As facetas utilizadas numa remodelação do sorriso devem pertencer a uma família ótica coerente, mas não têm necessariamente de apresentar padrões de translucidez idênticos, uma vez que os incisivos centrais, os incisivos laterais e os caninos naturais diferem em termos de croma, distribuição do esmalte, anatomia das bordas, desgaste, visibilidade dos mamelões, efeitos proximais e grau de escurecimento oral por trás deles.
A consistência deve aplicar-se à cor, à família de materiais e à intenção geral do projeto. A variação individual controlada evita que as restaurações pareçam seis ou dez cópias do mesmo dente.
Como deve um dentista comunicar a translucidez incisal ao laboratório dentário?
A translucidez incisal deve ser comunicada ao laboratório dentário, indicando uma zona medida em milímetros, um padrão específico, dados relativos à tonalidade do monção, informações sobre a espessura da cerâmica, fotografias de referência, a intensidade desejada do halo e do mamelão, a exposição do fundo oral e uma indicação clara se o objetivo é um aspeto jovem, maduro, discreto ou altamente caracterizado.

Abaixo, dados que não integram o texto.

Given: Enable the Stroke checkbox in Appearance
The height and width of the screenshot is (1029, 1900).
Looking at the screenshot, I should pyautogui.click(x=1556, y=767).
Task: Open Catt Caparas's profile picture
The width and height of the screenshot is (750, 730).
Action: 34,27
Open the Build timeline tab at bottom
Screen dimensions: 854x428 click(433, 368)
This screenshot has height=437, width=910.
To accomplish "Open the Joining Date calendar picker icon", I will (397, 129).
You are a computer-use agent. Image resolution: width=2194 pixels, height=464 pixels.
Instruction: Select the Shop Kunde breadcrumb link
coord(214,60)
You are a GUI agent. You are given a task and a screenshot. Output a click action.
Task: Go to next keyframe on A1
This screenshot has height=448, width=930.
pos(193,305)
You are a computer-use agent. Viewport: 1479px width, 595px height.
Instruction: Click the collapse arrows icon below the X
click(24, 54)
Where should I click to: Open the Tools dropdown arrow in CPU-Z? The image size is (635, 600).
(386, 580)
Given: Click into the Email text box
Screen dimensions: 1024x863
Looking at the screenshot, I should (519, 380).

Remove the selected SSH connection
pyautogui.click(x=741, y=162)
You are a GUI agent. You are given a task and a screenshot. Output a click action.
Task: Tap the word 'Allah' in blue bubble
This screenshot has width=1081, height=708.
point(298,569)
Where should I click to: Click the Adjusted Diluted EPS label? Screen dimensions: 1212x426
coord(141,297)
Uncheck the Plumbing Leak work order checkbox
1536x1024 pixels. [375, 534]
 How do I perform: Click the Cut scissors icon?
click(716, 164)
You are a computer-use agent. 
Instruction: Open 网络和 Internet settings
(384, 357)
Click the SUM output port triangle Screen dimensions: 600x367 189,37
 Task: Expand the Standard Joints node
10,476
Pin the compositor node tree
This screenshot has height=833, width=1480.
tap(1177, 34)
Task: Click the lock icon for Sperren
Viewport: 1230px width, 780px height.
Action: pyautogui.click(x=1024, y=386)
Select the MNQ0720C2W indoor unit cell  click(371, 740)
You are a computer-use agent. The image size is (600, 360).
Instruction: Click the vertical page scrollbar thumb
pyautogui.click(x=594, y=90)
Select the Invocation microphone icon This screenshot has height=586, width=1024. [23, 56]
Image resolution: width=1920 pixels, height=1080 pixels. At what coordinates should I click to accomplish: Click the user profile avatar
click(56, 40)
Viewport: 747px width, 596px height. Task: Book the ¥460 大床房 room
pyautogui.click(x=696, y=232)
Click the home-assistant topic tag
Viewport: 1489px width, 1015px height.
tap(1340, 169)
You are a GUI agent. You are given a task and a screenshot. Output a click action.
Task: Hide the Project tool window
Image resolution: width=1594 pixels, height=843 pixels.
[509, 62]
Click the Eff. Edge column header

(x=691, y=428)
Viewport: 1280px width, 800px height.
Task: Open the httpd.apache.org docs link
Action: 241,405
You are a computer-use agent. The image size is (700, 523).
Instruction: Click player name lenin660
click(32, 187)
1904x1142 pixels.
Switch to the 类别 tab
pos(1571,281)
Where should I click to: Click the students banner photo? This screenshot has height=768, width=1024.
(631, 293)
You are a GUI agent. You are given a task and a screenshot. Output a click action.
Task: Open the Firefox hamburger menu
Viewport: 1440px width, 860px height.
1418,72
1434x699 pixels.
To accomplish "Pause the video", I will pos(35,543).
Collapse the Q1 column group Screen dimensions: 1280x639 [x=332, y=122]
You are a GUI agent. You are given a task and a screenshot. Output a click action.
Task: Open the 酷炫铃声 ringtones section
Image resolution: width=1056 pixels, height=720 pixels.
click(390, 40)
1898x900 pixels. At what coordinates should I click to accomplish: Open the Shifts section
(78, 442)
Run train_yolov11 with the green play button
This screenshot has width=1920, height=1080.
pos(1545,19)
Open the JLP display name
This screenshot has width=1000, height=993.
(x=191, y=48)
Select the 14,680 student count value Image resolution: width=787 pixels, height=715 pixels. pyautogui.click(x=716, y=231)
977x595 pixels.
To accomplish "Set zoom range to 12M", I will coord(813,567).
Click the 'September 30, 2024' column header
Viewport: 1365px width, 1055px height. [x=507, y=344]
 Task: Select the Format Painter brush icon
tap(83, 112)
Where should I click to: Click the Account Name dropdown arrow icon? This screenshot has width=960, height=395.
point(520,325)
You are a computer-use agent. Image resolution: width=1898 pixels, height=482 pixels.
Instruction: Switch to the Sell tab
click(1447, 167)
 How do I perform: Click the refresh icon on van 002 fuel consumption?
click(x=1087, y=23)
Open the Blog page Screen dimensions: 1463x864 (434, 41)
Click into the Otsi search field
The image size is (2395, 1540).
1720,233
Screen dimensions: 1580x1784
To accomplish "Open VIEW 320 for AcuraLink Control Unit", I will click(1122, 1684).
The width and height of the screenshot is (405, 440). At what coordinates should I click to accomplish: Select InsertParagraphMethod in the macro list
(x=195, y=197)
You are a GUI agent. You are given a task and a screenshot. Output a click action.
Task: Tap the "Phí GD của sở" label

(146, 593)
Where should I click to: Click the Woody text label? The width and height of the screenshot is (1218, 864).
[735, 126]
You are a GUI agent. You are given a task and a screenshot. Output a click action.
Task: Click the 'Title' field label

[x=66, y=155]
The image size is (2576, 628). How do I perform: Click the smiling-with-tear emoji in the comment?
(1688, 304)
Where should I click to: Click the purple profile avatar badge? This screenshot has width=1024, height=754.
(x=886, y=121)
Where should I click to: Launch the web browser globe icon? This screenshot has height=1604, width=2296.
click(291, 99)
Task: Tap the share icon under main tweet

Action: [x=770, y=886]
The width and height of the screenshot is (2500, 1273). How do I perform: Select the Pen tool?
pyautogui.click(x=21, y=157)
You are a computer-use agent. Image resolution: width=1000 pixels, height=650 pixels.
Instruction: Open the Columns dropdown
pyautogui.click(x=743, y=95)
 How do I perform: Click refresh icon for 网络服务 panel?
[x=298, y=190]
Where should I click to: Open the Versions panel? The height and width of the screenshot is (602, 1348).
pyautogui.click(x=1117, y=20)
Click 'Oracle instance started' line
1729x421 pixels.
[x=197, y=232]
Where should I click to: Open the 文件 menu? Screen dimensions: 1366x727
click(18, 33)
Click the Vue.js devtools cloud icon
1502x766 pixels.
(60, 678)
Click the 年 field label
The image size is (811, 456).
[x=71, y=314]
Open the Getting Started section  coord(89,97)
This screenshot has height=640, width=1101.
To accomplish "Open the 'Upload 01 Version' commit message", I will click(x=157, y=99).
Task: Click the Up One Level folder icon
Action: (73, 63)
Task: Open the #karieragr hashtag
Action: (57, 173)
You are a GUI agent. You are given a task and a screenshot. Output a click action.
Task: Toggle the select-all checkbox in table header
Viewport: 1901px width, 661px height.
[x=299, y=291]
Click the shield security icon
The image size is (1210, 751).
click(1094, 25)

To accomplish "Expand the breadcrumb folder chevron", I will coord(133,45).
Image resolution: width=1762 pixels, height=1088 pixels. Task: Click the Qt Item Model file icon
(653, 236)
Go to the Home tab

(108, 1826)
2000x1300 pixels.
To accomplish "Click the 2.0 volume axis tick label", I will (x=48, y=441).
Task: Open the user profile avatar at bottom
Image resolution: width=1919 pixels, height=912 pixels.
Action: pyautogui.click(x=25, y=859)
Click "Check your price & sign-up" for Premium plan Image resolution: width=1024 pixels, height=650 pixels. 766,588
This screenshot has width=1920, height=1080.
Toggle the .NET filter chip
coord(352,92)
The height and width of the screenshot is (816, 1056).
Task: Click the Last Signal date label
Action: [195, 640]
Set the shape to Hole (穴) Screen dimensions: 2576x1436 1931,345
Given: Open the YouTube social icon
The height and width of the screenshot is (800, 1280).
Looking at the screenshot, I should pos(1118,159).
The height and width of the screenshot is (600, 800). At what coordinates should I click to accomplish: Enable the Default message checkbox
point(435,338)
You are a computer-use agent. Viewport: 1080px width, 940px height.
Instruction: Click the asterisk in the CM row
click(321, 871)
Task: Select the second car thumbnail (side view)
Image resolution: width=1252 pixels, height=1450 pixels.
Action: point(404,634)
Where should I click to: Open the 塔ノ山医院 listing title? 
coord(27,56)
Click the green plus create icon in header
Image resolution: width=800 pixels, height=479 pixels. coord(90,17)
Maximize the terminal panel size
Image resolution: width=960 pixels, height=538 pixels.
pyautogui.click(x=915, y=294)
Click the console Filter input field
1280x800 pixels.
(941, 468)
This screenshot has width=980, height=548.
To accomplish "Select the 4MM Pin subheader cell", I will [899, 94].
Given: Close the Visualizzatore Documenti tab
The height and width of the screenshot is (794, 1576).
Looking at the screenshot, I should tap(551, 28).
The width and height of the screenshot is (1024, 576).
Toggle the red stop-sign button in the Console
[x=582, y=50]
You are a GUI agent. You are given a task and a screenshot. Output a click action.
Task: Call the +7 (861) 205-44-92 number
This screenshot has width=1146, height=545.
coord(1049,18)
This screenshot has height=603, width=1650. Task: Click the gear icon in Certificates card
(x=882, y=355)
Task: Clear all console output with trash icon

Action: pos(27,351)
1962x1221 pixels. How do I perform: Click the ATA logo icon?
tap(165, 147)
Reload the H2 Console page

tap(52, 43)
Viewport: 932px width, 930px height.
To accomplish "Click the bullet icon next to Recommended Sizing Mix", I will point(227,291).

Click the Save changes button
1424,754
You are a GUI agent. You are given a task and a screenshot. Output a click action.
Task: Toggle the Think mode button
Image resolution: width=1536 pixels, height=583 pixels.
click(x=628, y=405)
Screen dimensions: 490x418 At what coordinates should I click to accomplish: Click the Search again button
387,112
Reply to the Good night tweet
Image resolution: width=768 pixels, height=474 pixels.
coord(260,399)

Não se baseie apenas na “translucência natural”. Um laboratório consegue reproduzir um objetivo definido de forma muito mais previsível do que interpretar um adjetivo.
O seu próximo passo: prescreva a luz, não apenas a sombra
Antes de enviar o próximo caso de faceta, pare no ecrã da prescrição.
Meça a zona incisal pretendida. Fotografe os dentes adjacentes contra um fundo escuro. Registe a tonalidade do monção. Indique o material, a espessura, a intensidade do halo, a visibilidade do mamelão, o valor-alvo e se o padrão incisal deve ser uniforme ou assimétrico.
Depois, faça ao laboratório uma pergunta incómoda: Será que este design continuará a manter o seu valor quando o doente abrir a boca e o espaço oral escuro ficar visível por trás das facetas?
Essa pergunta permite detetar precocemente os projetos com falhas.